2_Chi non vi potrà entrare

Dal lunedì al venerdì – dalle 7.30 alle 19.30, festivi esclusi – l’ingresso sarà vietato a:

I veicoli  privati a gasolio Euro 0, 1, 2, 3 senza filtro antiparticolato o con Fap after-market con «classe massa particolato inferiore a Euro 4»; e gli Euro 3 diesel con Fap di serie ed emissioni di particolato superiore ai 0,025 g/km

I veicoli commerciali diesel Euro 4 pesanti (N2-N3) senza Fap, e i mezzi a gasolio pesanti Euro 3 con filtro ed emissioni oltre i 0,02 g/kWh.

Fossimo sui social, potremmo dire: agli ambulanti milanesi non piace questo elemento.
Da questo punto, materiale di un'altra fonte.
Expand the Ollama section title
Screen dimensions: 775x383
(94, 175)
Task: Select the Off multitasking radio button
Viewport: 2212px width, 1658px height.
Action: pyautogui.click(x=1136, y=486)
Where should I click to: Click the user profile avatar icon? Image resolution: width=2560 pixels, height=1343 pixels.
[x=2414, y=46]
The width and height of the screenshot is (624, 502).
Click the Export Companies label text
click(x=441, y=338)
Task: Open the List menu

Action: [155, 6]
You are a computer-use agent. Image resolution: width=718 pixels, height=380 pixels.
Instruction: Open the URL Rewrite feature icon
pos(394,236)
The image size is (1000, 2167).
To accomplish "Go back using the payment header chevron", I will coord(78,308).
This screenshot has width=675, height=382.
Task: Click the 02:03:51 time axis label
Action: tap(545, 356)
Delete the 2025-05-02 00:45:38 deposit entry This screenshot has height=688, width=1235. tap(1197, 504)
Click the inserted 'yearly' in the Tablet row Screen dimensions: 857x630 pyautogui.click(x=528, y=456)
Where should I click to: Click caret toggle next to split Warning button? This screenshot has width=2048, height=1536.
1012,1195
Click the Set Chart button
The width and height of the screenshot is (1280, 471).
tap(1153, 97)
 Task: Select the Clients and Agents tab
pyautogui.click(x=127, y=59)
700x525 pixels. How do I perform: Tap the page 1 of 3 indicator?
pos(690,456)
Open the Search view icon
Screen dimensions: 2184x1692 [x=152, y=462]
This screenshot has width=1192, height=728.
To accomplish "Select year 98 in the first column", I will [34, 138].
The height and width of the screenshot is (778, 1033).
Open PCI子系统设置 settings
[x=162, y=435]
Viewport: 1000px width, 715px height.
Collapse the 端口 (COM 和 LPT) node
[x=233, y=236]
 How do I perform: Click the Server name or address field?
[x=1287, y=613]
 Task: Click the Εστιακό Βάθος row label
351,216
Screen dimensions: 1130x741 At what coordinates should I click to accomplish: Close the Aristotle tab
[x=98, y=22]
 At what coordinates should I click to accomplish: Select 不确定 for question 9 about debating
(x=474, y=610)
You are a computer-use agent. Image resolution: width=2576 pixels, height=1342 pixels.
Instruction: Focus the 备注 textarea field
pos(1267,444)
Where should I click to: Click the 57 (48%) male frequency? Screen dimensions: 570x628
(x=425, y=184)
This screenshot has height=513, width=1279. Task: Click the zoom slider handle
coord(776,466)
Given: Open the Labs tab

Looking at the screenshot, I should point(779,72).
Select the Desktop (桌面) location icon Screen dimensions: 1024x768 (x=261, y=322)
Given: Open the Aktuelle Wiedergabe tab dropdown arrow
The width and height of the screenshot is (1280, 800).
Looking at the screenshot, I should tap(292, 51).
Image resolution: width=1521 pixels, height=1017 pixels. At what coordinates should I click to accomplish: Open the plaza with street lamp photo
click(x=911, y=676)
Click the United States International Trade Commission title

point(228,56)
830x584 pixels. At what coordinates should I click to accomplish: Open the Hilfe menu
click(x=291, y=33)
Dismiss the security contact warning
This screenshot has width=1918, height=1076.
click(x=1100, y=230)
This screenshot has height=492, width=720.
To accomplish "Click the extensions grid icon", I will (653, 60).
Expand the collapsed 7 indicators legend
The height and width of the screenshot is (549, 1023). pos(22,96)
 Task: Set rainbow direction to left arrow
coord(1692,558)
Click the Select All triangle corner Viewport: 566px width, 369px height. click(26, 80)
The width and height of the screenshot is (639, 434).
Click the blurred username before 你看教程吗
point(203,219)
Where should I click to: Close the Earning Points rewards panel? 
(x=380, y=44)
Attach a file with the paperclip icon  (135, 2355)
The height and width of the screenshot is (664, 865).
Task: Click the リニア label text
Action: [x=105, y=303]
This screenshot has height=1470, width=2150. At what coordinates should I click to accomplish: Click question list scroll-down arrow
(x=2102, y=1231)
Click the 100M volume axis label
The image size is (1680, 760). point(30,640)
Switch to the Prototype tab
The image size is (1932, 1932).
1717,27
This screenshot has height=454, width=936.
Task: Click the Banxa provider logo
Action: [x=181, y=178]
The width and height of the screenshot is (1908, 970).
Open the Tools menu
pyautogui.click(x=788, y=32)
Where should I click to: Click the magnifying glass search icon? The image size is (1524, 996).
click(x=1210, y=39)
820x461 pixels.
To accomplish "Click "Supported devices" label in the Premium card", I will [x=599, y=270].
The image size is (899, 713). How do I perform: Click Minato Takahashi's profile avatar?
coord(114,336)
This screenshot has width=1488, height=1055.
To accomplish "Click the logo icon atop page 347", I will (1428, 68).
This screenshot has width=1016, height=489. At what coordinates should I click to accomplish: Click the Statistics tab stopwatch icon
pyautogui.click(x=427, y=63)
3_Provvedimenti per chi non rispetta l’Area B

I furbetti che vi entreranno imperterriti senza poterlo fare, si beccheranno una bella multa da 80 euro (come quella già in atto per l’ingresso ai non autorizzati in Ztl).

4_ Le agevolazioni

A ogni automobilista sarà chiesto di registrarsi al sito web così che, una volta entrato nella zona, possa esser avvisato del provvedimento in corso, controllare la posizione e usufruire dei bonus previsti.

Per il primo anno, i mezzi che non vi possono accedere – per ciascun nuovo stop – avranno a disposizione 50 giorni di libera circolazione. Dal secondo anno, residenti e imprese con sede in città di ogni classe ambientale ne avranno 25 non consecutivi.

Per i veicoli provvisti di deroghe – auto storiche, contrassegno invalidi, artigiani, volontari e turnisti – si possono consultare le sezioni apposite del sito.

Per i non milanesi, il bonus è di solo 5 giorni all’anno.

5_I miglioramenti

Secondo Palazzo Marino, l’Area B apporterà un miglioramento del 65%, mettendo ai ferri corti quelle che oggi sono le emissioni atmosferiche annue. Se le polveri sottili svaniranno quasi da subito, per la dipartita degli ossidi di azoto bisognerà attendere un pelo di più.